Since $$f(0.7) = 0.13907$$ (positive) and $$f(0.8) = -0.20832$$ (negative), the real zero lies in the interval $$[0.7, 0.8]$$.

**step3 Narrow down the interval to two decimal places**

Now that we know the zero is between 0.7 and 0.8, we refine our search by checking values in increments of 0.01 within the interval $$[0.7, 0.8]$$ until we find a sign change. This will give us an interval of length 0.01.

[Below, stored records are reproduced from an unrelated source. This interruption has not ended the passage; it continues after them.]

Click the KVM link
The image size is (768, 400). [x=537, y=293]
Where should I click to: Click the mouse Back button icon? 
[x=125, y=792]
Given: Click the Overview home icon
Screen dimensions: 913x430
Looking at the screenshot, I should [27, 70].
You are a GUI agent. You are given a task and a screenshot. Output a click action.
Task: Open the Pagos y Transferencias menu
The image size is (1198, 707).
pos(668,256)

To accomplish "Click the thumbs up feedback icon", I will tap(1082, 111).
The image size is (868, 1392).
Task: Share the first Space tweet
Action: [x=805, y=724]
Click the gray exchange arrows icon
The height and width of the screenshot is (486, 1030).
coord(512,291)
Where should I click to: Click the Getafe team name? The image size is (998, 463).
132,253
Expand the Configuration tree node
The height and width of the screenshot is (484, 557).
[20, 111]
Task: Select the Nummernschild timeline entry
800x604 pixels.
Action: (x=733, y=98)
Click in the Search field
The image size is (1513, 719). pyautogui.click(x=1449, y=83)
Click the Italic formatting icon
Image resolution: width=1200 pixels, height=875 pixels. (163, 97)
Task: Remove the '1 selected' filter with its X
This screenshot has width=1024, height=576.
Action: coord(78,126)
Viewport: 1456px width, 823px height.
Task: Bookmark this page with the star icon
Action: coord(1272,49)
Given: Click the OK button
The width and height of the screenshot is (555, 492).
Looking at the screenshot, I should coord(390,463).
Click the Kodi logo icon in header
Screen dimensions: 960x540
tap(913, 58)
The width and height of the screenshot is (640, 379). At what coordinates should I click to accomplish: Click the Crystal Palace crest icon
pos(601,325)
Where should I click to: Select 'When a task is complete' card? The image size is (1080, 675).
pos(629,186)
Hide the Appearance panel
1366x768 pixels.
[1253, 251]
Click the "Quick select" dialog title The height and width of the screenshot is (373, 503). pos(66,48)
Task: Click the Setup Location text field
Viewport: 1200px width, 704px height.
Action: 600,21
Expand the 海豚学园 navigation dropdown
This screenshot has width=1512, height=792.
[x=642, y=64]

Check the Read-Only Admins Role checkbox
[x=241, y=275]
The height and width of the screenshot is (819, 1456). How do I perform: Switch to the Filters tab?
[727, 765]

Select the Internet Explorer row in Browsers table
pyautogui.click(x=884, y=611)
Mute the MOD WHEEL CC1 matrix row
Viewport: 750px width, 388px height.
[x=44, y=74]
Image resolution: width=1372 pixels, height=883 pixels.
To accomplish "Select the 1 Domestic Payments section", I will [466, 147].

$$f(0.71) = (0.71)^5 - 3(0.71)^3 + 1 = 0.1804229351 - 1.073733 + 1 = 0.1066899351$$

$$f(0.72) = (0.72)^5 - 3(0.72)^3 + 1 = 0.1934917632 - 1.119744 + 1 = 0.0737477632$$

$$f(0.73) = (0.73)^5 - 3(0.73)^3 + 1 = 0.2073071593 - 1.167051 + 1 = 0.0402561593$$

$$f(0.74) = (0.74)^5 - 3(0.74)^3 + 1 = 0.2218903521 - 1.215672 + 1 = 0.0062183521$$

$$f(0.75) = (0.75)^5 - 3(0.75)^3 + 1 = 0.2373046875 - 1.265625 + 1 = -0.0283203125$$

Since $$f(0.74) = 0.0062183521$$ (positive) and $$f(0.75) = -0.0283203125$$ (negative), the real zero is located in the interval $$[0.74, 0.75]$$.

**step4 Determine the approximation to two decimal places**

The zero is now confined to the interval $$[0.74, 0.75]$$. To approximate the zero to two decimal places, we need to decide whether it rounds to 0.74 or 0.75. We evaluate the function at the midpoint of this interval, which is $$0.745$$.

$$f(0.745) = (0.745)^5 - 3(0.745)^3 + 1$$

$$= 0.231934988 - 3(0.413511125) + 1$$

$$= 0.231934988 - 1.240533375 + 1$$

$$= -0.008598387$$

Since $$f(0.74)$$ is positive and $$f(0.745)$$ is negative, the real zero is in the interval $$[0.74, 0.745]$$. This means the actual zero is less than 0.745. Therefore, when rounded to two decimal places, the real zero is 0.74.